§ BRIEF: The answer must consist only of the lines from the line with "Given: Go to the SETTINGS step tab" to the line with "Task: Open the version history clock icon", both included, exactly as they stand below.

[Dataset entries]
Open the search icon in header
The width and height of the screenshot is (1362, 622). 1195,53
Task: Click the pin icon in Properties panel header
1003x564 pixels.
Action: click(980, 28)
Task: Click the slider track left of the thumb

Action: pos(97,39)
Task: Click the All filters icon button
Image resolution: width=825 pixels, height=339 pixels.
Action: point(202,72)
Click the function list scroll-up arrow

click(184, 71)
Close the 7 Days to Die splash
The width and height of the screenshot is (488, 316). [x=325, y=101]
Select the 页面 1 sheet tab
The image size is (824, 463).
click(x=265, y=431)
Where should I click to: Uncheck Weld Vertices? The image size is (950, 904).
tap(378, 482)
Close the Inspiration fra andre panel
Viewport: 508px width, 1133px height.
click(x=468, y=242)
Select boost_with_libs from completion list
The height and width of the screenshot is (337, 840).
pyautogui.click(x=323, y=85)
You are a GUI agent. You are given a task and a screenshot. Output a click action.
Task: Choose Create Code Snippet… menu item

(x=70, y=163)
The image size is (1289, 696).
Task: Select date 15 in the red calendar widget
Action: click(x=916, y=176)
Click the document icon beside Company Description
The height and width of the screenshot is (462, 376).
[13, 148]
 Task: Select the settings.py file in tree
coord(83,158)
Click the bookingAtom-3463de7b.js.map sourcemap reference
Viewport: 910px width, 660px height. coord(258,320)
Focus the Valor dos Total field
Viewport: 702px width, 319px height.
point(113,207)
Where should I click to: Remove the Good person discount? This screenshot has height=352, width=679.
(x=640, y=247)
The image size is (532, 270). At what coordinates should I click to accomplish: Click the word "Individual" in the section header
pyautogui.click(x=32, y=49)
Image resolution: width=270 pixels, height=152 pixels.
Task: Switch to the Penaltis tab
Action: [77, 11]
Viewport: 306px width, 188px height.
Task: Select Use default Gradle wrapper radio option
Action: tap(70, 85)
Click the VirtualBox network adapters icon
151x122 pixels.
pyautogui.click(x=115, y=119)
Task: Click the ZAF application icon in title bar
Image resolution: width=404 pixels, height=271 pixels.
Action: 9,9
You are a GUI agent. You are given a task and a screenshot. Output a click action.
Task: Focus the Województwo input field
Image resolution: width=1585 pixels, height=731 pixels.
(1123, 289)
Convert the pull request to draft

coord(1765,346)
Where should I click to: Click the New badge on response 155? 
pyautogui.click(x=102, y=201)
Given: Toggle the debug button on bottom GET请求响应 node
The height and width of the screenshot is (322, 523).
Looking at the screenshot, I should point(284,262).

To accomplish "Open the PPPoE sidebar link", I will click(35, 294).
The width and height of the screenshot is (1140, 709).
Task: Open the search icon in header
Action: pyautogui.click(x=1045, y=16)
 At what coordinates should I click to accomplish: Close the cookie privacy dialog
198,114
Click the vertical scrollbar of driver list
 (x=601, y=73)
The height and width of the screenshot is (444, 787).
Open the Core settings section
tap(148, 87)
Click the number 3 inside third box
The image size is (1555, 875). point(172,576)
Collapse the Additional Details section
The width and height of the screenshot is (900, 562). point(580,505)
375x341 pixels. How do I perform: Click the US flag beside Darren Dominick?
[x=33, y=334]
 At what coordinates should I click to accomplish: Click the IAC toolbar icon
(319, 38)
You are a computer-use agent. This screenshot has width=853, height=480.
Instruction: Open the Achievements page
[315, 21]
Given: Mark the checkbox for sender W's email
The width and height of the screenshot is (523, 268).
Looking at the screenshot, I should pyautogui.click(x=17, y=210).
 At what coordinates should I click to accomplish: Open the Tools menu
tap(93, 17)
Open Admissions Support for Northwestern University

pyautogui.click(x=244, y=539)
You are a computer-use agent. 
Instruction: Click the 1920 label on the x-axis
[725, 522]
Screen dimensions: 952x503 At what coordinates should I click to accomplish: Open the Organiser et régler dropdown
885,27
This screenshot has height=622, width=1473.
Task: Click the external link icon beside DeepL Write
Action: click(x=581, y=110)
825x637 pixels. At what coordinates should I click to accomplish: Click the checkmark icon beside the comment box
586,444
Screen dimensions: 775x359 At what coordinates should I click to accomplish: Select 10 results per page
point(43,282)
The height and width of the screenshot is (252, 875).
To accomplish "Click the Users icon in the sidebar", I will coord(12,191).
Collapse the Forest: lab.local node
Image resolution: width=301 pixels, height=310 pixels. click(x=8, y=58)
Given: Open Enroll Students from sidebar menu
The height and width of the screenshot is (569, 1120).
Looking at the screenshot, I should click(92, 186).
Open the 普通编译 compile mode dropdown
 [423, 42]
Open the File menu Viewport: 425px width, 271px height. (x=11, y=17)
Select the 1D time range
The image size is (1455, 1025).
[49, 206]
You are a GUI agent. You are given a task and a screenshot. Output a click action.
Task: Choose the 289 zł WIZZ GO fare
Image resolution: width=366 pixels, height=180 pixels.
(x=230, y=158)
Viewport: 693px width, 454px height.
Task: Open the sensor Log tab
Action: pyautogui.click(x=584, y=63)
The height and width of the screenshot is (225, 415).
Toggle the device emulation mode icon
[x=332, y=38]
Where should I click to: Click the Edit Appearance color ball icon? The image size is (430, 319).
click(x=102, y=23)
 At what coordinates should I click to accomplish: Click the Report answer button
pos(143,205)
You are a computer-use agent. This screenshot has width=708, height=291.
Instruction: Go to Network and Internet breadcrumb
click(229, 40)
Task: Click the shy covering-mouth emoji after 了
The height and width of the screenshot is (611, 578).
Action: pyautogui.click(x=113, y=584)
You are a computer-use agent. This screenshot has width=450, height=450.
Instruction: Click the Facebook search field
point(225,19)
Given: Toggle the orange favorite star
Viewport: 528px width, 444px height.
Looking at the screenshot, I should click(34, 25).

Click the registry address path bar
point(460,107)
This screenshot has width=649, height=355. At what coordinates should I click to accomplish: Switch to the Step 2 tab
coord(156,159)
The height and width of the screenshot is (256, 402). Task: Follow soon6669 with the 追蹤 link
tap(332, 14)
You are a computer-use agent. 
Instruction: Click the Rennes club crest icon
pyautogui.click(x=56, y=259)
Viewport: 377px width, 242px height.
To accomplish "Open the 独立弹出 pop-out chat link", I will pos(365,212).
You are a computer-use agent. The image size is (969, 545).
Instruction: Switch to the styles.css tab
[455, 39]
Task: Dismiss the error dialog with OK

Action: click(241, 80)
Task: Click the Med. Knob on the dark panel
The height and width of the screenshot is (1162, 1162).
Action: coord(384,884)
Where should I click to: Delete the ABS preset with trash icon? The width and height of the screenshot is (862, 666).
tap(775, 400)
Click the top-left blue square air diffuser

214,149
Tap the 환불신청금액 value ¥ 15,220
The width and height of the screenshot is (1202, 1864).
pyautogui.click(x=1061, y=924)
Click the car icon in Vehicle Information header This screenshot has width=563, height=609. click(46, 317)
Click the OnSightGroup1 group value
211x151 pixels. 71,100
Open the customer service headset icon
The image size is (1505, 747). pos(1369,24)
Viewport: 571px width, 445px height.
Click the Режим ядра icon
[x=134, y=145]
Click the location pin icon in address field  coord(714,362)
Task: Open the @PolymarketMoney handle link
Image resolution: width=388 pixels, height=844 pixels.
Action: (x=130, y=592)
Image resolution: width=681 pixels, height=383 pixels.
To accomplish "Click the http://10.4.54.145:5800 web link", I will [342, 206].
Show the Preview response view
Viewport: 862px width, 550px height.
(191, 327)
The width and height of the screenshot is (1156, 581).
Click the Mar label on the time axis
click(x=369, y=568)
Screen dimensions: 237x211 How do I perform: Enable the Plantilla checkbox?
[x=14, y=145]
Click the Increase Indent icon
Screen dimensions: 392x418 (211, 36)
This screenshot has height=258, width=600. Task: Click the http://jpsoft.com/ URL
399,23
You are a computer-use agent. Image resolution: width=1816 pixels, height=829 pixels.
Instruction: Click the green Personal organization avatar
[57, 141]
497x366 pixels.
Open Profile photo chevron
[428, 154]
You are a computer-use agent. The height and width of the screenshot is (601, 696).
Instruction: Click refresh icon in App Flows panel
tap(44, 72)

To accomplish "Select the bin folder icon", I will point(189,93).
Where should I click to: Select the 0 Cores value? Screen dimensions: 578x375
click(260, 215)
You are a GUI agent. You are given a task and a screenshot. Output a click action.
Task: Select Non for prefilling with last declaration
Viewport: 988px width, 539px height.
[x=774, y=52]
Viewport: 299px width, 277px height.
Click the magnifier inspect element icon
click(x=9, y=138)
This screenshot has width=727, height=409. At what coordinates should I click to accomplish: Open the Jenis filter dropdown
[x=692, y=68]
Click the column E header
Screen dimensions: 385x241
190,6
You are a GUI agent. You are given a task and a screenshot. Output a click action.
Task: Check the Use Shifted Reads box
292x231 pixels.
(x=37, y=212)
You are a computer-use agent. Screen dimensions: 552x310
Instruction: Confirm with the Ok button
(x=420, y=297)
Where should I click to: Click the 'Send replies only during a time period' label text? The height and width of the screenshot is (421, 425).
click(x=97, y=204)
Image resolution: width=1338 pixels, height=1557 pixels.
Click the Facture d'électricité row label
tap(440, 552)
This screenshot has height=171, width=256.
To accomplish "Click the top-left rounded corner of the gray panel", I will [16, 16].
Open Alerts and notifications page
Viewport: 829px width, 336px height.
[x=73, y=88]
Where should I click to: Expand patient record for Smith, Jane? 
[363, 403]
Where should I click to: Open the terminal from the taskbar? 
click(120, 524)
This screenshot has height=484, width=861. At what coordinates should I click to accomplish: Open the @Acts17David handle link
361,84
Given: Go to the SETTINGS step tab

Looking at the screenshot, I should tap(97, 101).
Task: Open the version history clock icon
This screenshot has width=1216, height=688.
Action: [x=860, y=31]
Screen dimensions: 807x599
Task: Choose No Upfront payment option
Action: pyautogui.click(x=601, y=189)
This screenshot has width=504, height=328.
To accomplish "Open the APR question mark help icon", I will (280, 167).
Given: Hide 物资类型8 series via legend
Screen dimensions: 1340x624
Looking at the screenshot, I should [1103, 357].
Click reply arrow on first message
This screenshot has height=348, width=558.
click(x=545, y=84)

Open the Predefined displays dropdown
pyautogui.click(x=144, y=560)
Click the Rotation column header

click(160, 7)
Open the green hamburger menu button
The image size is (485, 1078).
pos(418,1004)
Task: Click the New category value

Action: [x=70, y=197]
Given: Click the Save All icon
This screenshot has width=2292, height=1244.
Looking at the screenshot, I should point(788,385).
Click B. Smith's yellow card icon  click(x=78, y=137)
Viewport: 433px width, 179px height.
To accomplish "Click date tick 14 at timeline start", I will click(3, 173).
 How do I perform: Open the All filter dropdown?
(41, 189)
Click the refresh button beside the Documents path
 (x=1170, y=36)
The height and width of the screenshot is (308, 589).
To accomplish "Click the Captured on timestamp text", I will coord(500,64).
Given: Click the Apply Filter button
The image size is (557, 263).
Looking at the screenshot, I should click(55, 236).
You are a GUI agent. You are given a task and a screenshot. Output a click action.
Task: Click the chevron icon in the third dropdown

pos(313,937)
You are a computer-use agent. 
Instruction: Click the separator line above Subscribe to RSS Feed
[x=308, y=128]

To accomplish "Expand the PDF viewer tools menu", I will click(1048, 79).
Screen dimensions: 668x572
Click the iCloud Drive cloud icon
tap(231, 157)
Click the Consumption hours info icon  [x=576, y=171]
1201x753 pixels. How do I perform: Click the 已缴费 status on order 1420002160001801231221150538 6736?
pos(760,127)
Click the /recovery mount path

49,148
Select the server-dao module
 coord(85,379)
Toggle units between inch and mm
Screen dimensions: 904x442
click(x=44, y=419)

§ ANSWER SPACE:
Given: Go to the SETTINGS step tab

Looking at the screenshot, I should tap(97, 101).
Task: Open the version history clock icon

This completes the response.